Jesus also expressed frustration at His own disciples who just didn’t get it. After teaching earlier in the day about the Kingdom of God and growing in faith, Jesus was awoken from a sound sleep by his disciples who were accusing Him of not caring if they drowned in a storm that was threatening to overturn their boat. Jesus responded by commanding the wind and waves to “Be still.” He then turned to His followers, in apparent frustration, and asked, “Why are you so afraid? Do you still have no faith?” (Mark 4:35-41).
While you are following God’s command to disciple young believers, you can rest assured that Jesus understands your frustration when someone has been taught in the Word of God and given the best instruction available and still can’t apply their faith in a stressful situation.
8. Agony–at impending suffering.
When Jesus sweat blood and tears in the Garden of Gethsemane just before being arrested, it wasn’t out of fear of what was to come. It was more like agony, knowing He would bear the sins of the world on His shoulders, knowing He would endure the temporary separation from His Father’s enabling. And that caused Jesus to pray so intently, and in such agony, that He sweat blood and tears as He prayed: “Father, if you are willing, take this cup from me…” In His humanity, He dreaded what was to come. But in His faith and pure obedience to His Father, His agony made for surrender: “Yet not my will, but yours be done” (Luke 22:42).
Do you dread an upcoming surgery? A chemotherapy session? A trial or interview in which you must revisit something painful or distressing? Jesus understands. Hebrews 4:15 assures us we have a high priest who can sympathize with our weaknesses, and has not only “been tempted in all things as we are, yet without sin” but has also endured more suffering than we will ever have to experience ourselves.
9. Empathy–for the pain of others.
We have no record of Jesus feeling sorry for Himself or dwelling on any of His personal suffering. For instance, He didn’t talk for months about that trying time with the devil in the desert (John 4:1-11) or constantly put down the people whom He served who left Him once the handouts stopped. He didn’t rouse up personal support from His disciples after Judas betrayed Him. Instead, Jesus was empathetic toward others and the physical and emotional pain they were experiencing.
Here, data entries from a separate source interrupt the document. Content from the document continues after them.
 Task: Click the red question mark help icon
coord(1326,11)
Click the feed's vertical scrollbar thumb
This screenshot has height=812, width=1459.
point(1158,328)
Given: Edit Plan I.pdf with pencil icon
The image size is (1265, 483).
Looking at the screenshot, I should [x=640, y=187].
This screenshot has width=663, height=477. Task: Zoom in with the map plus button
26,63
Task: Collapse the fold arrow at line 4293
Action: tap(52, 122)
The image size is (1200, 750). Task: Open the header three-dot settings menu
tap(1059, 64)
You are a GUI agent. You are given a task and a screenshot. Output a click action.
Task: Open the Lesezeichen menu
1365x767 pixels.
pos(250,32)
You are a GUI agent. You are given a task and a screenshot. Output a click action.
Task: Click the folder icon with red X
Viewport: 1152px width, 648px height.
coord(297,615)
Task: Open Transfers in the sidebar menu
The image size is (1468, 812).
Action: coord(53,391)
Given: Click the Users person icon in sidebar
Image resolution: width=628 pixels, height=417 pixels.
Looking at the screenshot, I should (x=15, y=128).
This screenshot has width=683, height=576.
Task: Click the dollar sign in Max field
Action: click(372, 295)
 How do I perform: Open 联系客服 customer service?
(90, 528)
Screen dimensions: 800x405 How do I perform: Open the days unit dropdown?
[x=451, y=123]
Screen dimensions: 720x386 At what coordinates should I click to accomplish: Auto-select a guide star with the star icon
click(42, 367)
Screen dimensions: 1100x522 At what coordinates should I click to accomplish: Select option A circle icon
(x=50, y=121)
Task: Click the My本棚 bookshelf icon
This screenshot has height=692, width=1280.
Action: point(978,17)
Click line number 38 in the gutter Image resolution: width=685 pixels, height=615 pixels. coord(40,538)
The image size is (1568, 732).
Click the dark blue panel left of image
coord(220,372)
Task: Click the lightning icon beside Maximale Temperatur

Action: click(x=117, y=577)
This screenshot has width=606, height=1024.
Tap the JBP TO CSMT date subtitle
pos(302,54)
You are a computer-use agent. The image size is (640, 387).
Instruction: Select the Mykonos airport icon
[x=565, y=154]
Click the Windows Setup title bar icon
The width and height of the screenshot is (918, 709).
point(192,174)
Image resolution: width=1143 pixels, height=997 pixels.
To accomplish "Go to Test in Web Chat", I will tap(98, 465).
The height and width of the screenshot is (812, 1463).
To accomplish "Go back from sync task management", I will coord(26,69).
As much as Jesus suffered physically through His arrest, torture, and crucifixion, His heart and mind was on the emotional pain His mother was experiencing as she witnessed the torture and death of her firstborn son. Her care and provision, after His death, was paramount on His mind (John 19:25-27). Do you hurt along with others when they hurt physically, emotionally, and spiritually? Jesus never minimized anyone’s pain, compared it to someone else’s, or told someone “don’t cry.” He hurt along with them.
10. Forgiveness–in the face of betrayal.
Prior to being arrested, Jesus told His disciples that all of them would fall away that night because of Him (Matthew 26:31). They essentially deserted Him during His darkest hour even though just hours earlier at dinner they had each claimed they would never leave His side. Yet, Jesus extended grace toward all of them after rising from the dead. He even made sure that he reiterated His love for Peter three times – the same number of times Peter denied His love and even knowledge of Jesus!
Jesus commanded us to be different from the world by loving our enemies and praying for those who persecute us (Matthew 5:43-44). How much more difficult it is to love and forgive someone who at one time confessed their love for us and then betrayed us? Can you extend grace, love, and forgiveness even to those who have wronged you in a very personal way? When you do, you are expressing the same love, grace, and forgiveness that Jesus showed.